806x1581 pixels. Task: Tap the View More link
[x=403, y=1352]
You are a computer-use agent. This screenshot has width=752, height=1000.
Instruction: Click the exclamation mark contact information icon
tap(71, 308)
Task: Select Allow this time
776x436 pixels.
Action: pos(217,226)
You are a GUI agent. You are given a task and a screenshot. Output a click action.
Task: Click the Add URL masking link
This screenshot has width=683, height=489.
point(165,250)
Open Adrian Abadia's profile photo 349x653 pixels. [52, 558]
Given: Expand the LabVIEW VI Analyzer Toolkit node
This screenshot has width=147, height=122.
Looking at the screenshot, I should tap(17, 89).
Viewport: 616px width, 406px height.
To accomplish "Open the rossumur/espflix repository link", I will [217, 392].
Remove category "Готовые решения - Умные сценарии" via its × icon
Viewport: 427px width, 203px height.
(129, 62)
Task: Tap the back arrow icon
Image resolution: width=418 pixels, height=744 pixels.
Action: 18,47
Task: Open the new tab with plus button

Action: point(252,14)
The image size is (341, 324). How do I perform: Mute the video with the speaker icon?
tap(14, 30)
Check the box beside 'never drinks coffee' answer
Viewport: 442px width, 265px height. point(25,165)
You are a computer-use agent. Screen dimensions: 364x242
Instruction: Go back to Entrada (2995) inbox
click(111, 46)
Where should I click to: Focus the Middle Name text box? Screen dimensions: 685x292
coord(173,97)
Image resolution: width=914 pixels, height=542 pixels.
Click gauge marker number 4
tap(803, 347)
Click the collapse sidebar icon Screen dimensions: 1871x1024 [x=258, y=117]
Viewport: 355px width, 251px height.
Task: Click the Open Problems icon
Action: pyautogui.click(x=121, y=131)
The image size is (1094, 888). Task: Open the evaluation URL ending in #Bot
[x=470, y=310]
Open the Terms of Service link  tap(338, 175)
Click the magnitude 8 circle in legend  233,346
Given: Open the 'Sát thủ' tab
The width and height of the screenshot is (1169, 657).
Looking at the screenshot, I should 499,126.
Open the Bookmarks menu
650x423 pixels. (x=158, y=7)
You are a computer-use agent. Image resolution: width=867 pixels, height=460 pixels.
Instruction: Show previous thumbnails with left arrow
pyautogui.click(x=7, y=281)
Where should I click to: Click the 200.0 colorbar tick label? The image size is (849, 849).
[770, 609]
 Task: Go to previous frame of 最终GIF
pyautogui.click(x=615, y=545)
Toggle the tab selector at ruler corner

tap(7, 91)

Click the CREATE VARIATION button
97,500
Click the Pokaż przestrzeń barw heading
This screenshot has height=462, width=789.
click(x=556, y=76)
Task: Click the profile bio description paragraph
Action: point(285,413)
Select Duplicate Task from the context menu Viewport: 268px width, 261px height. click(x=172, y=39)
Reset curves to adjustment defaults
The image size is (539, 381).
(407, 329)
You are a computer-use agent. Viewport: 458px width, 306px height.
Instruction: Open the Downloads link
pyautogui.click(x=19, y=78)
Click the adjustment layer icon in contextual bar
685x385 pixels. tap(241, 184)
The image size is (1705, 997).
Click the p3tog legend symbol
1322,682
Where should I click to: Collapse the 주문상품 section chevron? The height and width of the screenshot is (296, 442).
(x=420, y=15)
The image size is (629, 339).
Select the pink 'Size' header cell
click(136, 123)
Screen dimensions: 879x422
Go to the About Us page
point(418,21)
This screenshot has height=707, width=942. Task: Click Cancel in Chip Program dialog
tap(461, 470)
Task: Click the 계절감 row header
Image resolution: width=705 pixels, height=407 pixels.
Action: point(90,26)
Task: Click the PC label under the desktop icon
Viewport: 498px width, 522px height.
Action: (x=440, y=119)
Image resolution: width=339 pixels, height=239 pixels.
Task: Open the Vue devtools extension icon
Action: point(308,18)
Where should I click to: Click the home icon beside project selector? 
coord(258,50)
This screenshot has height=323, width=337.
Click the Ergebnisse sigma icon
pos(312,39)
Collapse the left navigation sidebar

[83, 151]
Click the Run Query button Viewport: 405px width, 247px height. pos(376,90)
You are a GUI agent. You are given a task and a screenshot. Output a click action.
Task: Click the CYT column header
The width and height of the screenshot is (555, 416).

::::::

PROMPT: Tally the lines of the records that contain the word "computer", then give only the tally.

THE ANSWER: 4